In 1993, undercooked Jack-in-the-Box burgers caused an E. coli outbreak that sickened 600 and killed four. The company paid millions in clean-up, implementation of new protocol, training and lawsuits.

The financial hit may not be any less for local growers, but chances are good that Earthbound will recover quickly. While consumers in the ‘90s could have opted for a different brand of juice or switched to a different fast-food chain, Salinas Valley growers provide the nation with 80 percent of its lettuce and spinach. Local experts say sheer volume alone will demand the industry move hard and fast to find a solution.

“Companies will need to demonstrate effectively that they’ve identified the problem, they’ve put things into place to ensure it doesn’t happen again, and they need to keep the public informed along the way,” says public relations expert Jim Graham. “No amount of PR will help unless the company executives are committed to doing the right thing by taking responsibility for what happened and committing to taking whatever action is required to fix the problem.”

Earthbound has been quick to take responsibility, ensuring the public that the company is doing everything it can to solve the problem. Earthbound’s Web site continues to update company actions—including sanitation efforts, recalls and plant monitoring—regularly.

By Sept. 18, Earthbound had announced that its organic spinach had not been linked to E. coli and was safe.

The FDA quickly fired back. “The FDA has not cleared any product from the list, and consumers should continue to avoid eating spinach products,” says spokeswoman Susan Bro.

Earthbound quickly updated its Web site: “No organic products, including Earthbound Farm brand spinach or other products, have been linked to this outbreak at this time. This does not mean that organic products have been cleared.”

Also Monday, reports swirled that Salinas’ River Ranch Farms was also recalling all of its spinach products. River Ranch quickly corrected the erroneous information. River Ranch was not recalling its bagged spinach but was instead recalling the Spring Mix Natural Selection bagged under the River Ranch name, just like 33 other companies who sold Natural Selection spinach under their own names had done.

Bogart says local farmers are committed to making it right. “Food safety is the priority in this industry,” he says, “and will continue to be that way. Without food safety, the industry fails. This is the critical part.
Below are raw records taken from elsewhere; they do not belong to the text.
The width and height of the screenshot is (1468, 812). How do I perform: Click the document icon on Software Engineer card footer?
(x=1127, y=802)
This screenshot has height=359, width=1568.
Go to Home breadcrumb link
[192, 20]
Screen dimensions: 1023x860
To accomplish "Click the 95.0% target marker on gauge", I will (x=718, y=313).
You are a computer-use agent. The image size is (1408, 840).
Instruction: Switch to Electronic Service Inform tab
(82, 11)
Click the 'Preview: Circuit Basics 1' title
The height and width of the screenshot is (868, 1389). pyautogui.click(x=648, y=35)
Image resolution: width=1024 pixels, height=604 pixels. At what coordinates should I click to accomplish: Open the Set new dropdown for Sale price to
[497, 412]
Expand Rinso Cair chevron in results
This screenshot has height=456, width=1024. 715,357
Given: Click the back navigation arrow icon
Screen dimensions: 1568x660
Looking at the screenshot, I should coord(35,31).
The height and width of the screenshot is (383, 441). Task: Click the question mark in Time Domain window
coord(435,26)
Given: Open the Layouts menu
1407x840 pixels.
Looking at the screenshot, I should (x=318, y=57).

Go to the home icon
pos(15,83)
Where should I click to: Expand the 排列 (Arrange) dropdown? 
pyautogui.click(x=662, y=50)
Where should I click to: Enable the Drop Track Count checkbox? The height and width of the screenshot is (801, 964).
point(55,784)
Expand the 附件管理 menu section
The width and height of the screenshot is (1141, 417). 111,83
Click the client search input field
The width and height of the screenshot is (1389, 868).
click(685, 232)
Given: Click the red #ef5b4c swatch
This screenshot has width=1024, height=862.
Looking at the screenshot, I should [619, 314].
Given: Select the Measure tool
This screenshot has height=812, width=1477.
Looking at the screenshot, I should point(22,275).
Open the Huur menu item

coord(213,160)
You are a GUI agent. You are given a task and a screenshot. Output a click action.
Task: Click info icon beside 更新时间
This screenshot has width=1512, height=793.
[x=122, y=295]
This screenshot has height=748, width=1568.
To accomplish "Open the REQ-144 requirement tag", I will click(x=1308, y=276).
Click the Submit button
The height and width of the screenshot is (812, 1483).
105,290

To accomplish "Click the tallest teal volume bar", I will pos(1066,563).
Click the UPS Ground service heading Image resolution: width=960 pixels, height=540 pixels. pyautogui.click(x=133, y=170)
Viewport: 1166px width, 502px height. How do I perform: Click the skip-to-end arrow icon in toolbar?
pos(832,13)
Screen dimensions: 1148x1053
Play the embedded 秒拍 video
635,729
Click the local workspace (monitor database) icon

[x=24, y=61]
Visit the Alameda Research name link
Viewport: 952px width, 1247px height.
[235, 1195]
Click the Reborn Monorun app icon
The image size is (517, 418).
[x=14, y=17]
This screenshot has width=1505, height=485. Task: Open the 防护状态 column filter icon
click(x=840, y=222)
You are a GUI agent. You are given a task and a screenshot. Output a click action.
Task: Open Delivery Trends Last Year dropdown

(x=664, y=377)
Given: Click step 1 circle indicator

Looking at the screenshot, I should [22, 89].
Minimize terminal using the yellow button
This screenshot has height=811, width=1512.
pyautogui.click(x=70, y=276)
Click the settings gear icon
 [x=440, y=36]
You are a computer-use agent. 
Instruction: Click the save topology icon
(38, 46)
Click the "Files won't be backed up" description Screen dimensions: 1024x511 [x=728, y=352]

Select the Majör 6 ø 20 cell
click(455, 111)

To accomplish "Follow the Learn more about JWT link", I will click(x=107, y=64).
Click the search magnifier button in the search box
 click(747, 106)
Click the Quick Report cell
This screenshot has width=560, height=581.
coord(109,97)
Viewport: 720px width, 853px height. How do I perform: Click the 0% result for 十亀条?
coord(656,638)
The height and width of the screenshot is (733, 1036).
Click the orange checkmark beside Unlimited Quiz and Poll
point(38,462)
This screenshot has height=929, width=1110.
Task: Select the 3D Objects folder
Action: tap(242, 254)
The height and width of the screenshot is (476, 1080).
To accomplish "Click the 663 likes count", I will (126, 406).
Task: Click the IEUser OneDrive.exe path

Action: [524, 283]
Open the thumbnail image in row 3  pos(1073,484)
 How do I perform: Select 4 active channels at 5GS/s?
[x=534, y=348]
We’ll figure it out. We’ll fix it.”

Bob Perkins, executive director of the Monterey County Farm Bureau, says the best the industry can hope for is a better way to deal with E. coli.

“As long as there is this kind of bacteria that can cause harm, there’s always the potential for an outbreak,” he says. “In the last year, the industry began an effort to construct guidelines to prevent outbreaks. The issue is now and will continue to be, ‘Let’s figure out what more we can do and do it.’”

Perkins says the financial fallout is inevitable and is certain it will be astronomical. But, he says, “It’s to such a degree that we can’t focus on that anymore. The outcome we can aim for now is a better understanding of the practices that are effective so that no one else gets sick. Period. That’s the long-term. That’s how Salinas growers will get through this.”